=== Trecho para leitura ===

Para Leonardo Bueno, da Cooperação Social Fiocruz, há diferentes tipos de violência. Mas a base de toda a violência é a desigualdade. “Quando você não tem acesso a saneamento, renda, escola, trabalho… E essa é a forma de violência que acompanha o sistema que a gente vive”, constatou. Contudo, ele reconheceu que a violência armada é a mais conhecida e, por vezes, a protagonista absoluta do debate. “Infelizmente, o Brasil é recordista em homicídios e outros impactos gerados por armas de fogo. Infelizmente, nos territórios [de favela], esse fator acaba influenciando todas as outras políticas”, disse.

Em uma análise mais detida, portanto, a participação das comunidades na política acaba sendo influenciada o tempo todo pela violência com arma de fogo – que, de fato, é complexa, seja por terem se tornado corriqueiras operações policiais com muita troca de tiros, seja porque grupos locais nos territórios estão armados. Por vezes, alertou, a própria geografia das comunidades é alterada para responder à lógica do conflito, como quando barricadas são construídas em becos.

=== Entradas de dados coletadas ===
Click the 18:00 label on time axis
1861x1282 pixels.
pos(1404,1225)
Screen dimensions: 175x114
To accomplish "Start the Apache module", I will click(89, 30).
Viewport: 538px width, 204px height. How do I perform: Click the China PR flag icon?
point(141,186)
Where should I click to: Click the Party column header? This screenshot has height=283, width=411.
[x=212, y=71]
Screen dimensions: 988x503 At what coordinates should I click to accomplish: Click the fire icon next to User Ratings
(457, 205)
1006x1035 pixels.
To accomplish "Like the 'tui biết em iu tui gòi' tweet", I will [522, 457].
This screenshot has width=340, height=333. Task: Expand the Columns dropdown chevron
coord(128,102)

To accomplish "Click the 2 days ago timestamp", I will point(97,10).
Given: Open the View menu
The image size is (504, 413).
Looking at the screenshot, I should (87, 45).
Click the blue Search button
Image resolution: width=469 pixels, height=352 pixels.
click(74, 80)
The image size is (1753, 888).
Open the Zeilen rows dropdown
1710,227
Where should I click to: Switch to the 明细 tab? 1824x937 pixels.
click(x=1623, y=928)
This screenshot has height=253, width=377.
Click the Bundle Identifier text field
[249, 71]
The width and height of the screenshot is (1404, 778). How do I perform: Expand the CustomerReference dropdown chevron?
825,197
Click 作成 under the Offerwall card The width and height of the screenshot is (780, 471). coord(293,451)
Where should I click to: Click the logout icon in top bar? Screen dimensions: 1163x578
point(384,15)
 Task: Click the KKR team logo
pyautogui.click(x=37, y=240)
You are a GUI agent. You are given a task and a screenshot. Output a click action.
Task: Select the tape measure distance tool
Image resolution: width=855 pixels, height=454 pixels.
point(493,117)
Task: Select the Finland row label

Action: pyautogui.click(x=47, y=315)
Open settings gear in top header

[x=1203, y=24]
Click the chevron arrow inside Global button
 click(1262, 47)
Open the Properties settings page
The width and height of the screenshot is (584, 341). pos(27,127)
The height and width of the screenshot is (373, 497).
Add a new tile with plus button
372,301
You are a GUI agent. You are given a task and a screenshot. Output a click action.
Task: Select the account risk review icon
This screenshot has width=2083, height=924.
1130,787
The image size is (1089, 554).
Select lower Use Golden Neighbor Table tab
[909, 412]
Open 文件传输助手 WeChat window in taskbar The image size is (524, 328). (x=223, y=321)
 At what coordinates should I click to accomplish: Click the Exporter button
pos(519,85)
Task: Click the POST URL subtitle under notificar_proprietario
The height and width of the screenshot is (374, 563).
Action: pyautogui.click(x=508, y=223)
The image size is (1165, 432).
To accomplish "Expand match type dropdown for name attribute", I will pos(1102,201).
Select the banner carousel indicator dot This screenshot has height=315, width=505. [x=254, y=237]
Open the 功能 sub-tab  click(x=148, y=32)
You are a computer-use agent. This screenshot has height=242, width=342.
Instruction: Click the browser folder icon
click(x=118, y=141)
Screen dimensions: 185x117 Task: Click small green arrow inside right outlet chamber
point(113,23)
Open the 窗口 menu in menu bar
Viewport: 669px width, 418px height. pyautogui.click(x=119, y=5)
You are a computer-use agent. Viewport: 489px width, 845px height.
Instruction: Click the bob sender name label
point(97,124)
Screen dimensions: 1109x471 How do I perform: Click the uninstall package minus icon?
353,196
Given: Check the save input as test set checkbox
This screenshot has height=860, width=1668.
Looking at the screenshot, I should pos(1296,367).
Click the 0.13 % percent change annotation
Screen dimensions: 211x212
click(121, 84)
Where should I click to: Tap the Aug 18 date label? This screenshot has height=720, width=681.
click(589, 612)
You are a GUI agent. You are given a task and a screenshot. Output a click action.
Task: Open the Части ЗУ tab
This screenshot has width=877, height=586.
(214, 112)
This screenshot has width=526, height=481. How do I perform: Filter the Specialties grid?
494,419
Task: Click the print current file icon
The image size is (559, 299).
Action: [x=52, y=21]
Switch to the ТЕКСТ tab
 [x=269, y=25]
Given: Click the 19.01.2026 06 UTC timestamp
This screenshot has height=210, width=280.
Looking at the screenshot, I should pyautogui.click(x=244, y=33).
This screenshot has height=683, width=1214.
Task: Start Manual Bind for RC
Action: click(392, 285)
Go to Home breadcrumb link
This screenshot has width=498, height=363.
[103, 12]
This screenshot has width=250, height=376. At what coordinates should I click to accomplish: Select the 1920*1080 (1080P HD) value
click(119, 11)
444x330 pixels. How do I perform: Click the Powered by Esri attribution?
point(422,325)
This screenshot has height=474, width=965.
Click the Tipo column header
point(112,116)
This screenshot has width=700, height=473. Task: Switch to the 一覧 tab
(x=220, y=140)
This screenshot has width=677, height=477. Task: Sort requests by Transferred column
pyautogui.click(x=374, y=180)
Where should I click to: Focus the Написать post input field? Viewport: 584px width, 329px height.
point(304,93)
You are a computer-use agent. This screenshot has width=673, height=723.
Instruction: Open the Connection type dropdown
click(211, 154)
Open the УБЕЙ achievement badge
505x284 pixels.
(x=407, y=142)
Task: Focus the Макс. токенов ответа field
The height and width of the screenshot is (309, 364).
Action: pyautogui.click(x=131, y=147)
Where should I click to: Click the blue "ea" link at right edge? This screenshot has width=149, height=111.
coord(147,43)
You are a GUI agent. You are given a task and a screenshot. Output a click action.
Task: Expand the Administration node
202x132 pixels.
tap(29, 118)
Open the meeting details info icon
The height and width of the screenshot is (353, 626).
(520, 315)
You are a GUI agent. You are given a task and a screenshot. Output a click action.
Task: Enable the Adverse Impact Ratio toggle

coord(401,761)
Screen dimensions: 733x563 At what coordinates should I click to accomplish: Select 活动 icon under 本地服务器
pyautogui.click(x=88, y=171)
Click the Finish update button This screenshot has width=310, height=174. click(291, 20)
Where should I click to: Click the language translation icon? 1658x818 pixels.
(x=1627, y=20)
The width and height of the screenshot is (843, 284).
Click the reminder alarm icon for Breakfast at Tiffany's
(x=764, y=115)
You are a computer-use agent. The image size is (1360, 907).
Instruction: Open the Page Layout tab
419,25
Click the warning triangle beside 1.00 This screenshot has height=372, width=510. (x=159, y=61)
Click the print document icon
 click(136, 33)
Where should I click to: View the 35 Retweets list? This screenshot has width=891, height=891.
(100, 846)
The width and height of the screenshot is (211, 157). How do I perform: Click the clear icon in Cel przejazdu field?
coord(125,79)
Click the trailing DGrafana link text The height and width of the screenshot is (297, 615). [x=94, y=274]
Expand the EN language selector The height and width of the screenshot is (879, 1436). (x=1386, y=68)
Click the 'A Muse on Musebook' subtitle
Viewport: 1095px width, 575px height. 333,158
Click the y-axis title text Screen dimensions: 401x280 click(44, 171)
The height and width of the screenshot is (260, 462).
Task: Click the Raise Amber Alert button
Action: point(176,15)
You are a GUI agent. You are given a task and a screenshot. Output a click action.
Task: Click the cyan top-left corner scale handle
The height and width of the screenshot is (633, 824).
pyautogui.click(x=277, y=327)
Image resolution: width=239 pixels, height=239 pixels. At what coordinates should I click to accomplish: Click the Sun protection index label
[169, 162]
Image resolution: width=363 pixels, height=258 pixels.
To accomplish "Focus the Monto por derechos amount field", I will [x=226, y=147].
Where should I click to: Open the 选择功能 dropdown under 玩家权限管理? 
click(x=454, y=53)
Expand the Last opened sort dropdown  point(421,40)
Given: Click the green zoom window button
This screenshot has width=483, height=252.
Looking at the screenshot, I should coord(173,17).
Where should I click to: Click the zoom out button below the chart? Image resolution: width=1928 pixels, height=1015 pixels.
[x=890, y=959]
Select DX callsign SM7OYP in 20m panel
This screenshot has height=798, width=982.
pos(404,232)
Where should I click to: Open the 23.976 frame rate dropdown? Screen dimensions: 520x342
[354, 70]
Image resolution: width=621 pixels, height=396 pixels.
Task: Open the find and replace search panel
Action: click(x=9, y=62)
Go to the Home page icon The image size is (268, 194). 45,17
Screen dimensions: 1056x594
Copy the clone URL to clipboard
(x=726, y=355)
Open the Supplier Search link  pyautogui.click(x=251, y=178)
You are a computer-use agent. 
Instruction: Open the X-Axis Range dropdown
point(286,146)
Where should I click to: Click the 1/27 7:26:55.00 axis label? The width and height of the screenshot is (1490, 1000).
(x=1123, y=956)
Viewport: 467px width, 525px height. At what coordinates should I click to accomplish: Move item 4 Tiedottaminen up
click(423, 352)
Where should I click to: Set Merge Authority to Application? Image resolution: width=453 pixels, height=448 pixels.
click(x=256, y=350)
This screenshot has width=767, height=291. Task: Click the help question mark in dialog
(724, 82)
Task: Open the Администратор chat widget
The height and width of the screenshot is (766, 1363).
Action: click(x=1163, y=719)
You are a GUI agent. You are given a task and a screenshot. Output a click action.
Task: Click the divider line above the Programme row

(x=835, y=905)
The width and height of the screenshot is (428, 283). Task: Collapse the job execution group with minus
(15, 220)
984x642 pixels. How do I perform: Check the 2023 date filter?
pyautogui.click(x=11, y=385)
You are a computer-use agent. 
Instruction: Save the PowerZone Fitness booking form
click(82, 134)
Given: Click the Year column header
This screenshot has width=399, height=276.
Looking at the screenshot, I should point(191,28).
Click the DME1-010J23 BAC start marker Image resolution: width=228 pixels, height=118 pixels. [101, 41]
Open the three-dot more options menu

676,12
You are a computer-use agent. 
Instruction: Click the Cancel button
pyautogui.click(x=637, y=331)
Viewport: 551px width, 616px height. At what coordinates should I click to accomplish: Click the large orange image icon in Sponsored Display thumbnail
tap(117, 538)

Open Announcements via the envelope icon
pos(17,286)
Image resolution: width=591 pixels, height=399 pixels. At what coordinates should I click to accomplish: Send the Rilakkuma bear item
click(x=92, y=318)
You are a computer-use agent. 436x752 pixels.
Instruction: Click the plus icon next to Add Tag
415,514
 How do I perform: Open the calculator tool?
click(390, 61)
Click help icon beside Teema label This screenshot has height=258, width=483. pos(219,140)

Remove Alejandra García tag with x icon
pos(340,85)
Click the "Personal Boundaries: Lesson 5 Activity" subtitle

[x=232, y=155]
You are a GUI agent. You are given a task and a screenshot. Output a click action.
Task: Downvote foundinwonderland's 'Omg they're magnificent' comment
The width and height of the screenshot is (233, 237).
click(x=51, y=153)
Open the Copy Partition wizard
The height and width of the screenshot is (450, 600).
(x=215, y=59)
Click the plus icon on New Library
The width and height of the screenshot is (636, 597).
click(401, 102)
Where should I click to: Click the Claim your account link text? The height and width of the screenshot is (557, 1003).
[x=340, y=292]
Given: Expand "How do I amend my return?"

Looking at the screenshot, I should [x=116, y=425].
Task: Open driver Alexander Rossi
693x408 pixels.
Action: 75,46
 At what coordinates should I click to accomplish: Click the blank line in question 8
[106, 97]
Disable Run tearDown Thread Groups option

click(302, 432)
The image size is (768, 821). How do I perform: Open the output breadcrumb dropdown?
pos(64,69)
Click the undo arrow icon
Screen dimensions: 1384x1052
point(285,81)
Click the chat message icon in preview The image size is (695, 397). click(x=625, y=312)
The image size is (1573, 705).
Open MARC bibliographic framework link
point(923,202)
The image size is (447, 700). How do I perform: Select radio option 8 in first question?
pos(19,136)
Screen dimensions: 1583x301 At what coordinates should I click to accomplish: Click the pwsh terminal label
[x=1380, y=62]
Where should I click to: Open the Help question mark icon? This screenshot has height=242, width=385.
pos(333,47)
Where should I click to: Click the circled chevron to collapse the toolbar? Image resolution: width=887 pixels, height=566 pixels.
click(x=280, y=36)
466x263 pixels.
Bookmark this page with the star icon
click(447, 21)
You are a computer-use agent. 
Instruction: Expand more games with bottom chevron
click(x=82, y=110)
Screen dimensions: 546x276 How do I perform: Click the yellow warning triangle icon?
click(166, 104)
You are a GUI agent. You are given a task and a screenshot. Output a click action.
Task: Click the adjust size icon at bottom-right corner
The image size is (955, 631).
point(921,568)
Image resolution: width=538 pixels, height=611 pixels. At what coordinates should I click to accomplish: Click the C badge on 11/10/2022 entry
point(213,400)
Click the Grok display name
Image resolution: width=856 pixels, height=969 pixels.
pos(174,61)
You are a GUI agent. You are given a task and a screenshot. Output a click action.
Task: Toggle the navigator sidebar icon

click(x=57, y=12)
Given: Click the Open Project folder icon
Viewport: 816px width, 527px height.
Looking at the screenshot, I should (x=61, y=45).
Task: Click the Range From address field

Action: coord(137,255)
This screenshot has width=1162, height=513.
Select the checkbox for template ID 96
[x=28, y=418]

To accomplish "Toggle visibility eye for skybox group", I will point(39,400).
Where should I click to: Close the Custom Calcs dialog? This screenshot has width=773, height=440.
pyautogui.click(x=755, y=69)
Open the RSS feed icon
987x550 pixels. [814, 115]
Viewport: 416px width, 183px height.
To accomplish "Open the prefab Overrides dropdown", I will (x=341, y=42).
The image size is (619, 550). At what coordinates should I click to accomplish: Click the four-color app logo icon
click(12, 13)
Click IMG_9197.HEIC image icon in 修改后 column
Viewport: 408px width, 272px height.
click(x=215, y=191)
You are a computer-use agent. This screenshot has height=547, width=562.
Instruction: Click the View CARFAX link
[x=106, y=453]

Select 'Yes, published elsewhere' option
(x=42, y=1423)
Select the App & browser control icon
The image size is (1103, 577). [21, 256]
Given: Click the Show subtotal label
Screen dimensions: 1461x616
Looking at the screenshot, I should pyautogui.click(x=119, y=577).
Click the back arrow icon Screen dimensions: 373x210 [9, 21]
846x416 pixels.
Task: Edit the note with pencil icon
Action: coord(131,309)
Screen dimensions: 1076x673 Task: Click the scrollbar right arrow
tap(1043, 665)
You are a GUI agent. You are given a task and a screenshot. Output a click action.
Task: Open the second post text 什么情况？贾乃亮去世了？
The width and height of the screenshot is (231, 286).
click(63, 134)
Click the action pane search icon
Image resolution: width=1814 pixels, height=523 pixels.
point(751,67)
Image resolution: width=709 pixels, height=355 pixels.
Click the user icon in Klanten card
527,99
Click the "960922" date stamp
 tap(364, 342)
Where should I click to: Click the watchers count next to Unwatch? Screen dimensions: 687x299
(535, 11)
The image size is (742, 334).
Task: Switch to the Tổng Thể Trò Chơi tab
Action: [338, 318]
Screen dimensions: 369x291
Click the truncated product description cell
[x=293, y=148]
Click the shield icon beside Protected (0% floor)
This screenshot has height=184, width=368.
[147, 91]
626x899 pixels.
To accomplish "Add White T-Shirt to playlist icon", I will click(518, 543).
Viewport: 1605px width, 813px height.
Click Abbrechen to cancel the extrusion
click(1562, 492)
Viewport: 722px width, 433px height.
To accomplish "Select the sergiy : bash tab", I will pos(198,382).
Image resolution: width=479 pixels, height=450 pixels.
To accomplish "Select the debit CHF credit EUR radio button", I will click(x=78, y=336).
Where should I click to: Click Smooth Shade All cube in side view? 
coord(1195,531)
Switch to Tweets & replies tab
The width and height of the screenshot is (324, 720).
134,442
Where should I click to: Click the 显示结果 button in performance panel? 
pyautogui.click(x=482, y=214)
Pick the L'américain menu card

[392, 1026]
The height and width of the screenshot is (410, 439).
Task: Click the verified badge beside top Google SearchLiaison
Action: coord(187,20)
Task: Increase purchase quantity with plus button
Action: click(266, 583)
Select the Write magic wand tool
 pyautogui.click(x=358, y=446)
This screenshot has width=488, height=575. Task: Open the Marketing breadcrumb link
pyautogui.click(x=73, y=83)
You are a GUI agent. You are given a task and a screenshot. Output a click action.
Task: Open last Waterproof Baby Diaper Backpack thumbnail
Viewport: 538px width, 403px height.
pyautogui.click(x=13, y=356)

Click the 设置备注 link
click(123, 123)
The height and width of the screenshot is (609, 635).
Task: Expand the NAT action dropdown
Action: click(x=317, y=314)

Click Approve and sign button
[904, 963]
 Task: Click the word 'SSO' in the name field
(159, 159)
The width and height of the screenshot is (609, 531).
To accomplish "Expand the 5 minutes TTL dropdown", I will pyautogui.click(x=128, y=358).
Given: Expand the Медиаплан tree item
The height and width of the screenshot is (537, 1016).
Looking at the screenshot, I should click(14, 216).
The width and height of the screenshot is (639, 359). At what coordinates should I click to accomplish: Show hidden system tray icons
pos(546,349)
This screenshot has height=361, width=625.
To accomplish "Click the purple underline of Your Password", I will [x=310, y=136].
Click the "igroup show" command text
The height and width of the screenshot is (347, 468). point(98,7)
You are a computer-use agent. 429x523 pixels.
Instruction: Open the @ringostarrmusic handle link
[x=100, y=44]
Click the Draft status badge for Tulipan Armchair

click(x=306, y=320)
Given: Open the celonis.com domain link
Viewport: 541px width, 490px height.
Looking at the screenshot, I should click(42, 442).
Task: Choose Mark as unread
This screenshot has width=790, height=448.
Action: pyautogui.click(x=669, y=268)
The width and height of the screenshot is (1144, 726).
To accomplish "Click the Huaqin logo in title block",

=== Tarefa ===
Reproduza sem alterações o trecho sobre violência e desigualdade, tudo desde "Em uma análise" até "construídas em becos.".

=== Resposta da tarefa ===
Em uma análise mais detida, portanto, a participação das comunidades na política acaba sendo influenciada o tempo todo pela violência com arma de fogo – que, de fato, é complexa, seja por terem se tornado corriqueiras operações policiais com muita troca de tiros, seja porque grupos locais nos territórios estão armados. Por vezes, alertou, a própria geografia das comunidades é alterada para responder à lógica do conflito, como quando barricadas são construídas em becos.